With Harvard police officers nevertheless patrolling outside the Harvard Faculty Club building Monday evening, Allen took aim at Yarvin’s “dark enlightenment” movement, an alt-right philosophy rooted in resentment over perceived mismanagement by democratic leaders. Yarvin criticized professors’ power and influence over the government, which he contended has failed to serve common people.

Scientific research, Yarvin said, is plagued by the wrong incentives, which he claims led virology researchers to create the COVID-19 pandemic. (The origins of the COVID-19 pandemic are not settled.)

“This case of COVID … it actually tells us an enormous amount about the way our society is governed,” Yarvin said.

Allen pushed back strongly against Yarvin’s vision for “absolute” power in the United States, which he imagines could take the shape of a CEO-type figure. Leaders like Hitler and Stalin, Yarvin has argued, have given absolute monarchies a bad reputation. Look further back in history, he said, and it seems clear that societies flourished best under absolute monarchies. Democracy is weak, Yarvin has argued, and a leader with more power to operate like the chief executive of a startup would improve everyday life.

“We want governments that are as efficient as corporations,” Yarvin said after the debate to reporters and Harvard students. “So, for example, in a corporation, accountability is provided by the board of directors. It’s a backup fail-safe mechanism. So how do you reproduce that at the sovereign level?”

Though race didn’t come up directly, Allen offered a defense of equality in her debate with Yarvin, who has been criticized for defending slavery and saying there are “biological roots of intelligence.”

“Let’s talk about democracy specifically, and in order to do that, we have to dig deeper into the meaning of freedom and also the meaning of equality and precisely what it is we’re trying to protect.”

For her part, Allen said reform, including getting rid of party primaries, is needed to strengthen democracy so the government and institutions better serve the people.
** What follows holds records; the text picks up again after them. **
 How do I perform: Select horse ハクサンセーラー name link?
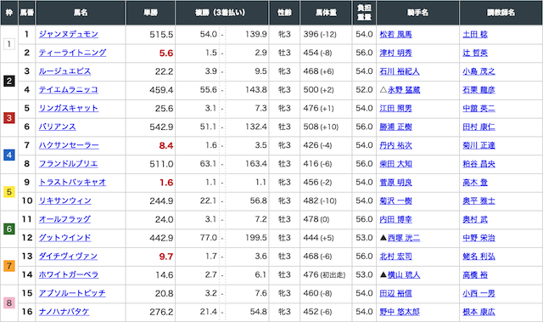(x=69, y=145)
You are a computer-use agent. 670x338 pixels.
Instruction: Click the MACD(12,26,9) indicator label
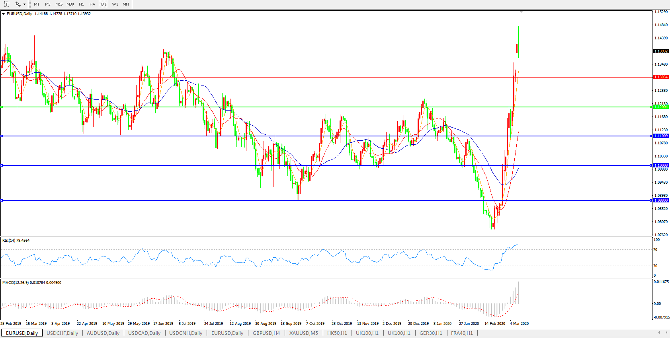(x=32, y=283)

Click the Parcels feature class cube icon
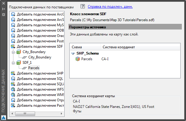point(77,59)
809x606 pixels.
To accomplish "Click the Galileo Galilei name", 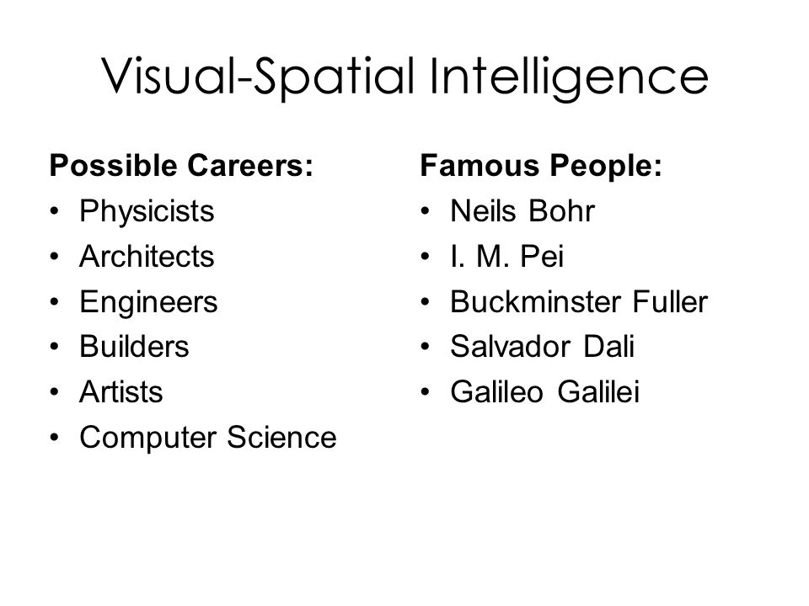I will (545, 391).
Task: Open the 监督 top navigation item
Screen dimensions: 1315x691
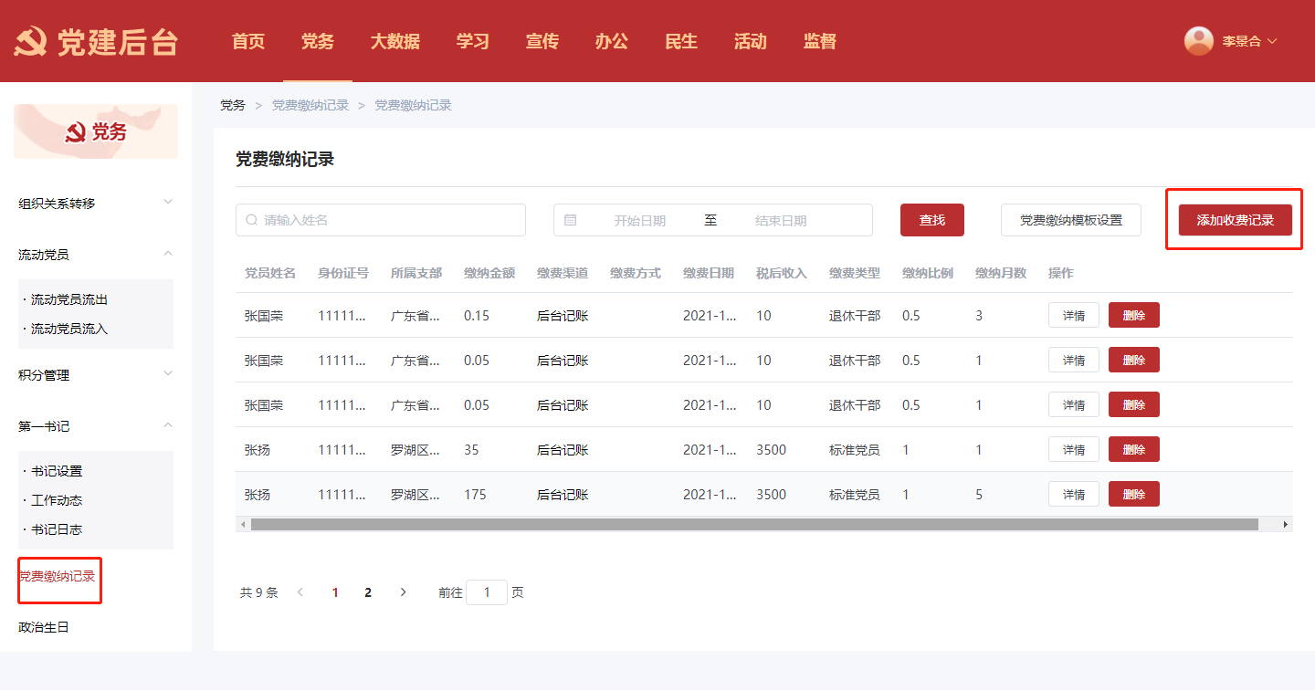Action: (819, 41)
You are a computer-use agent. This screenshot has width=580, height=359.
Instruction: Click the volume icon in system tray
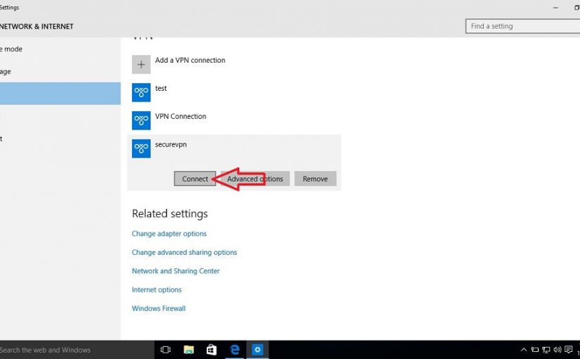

Democracy and individual freedoms, Allen said, are worth fighting for at all costs.

“Absolute power inevitably corrupts, tramples on, persecutes freedom,” Allen said Monday evening. “So, the question that we have right now is not whether to have democracy and protection of freedom, but only how to have that. The only question is, can we redesign our institutions to achieve that?”

Democracy as Allen describes it, Yarvin said, is an “abstraction” that does not serve the people. He pointed to the fact that many cities and towns across the country are struggling today compared to 50 years earlier.
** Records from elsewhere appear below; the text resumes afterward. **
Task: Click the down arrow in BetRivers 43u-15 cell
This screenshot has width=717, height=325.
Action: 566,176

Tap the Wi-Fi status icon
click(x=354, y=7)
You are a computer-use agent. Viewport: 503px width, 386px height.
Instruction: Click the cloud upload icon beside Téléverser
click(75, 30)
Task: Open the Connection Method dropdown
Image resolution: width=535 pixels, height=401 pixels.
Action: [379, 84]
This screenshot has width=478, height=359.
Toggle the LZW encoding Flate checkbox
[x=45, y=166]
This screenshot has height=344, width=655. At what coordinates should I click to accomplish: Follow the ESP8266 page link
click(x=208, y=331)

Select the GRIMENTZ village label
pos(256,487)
“It’s very abnormal and strange for there to be the level of breakdown of civic order that we see,” Yarvin said about the nation after the debate. “We’ve developed this almost like slave economy, where we import foreigners to do menial labor, while people who are actually Americans just rot. That’s horrifying.”

Allen stressed the need to strengthen democracy, but Yarvin argued it was beyond repair, and elite universities like Harvard deserve some of the blame for that.

He said the nation’s “prestigious institutions,” including Harvard, have garnered too much influence and are “quite unaccountable.”

Allen, in the interview with the Globe after the event, emphasized the debate was not officially sanctioned by the university. Yarvin’s work, she said, does not meet the school’s academic standards in terms of “historical accuracy and quality of argumentation.” Yarvin is “not the kind of person” who should be invited to lecture at Harvard, Allen said, though there are “plenty of conservatives” at places like the Heritage Foundation and Hillsdale College who could, she said.

Still, she felt it was important to inform the public about Yarvin’s arguments for absolute monarchy.

“Absolute monarchies have consistently eroded human freedoms,” Allen said. “There’s just a huge historical record about that. He just ignores it all.”

David Vega, a recent Harvard graduate who moderated Monday’s debate, said he found the debate to be productive, and he thought it was important for members of Harvard‘s community to hear Yarvin’s arguments given his proximity to the Trump administration.

“I think it’s good for the university to have that discourse; it’s also relevant,” he said.

This story has been updated to add a comment from Allen defending equality.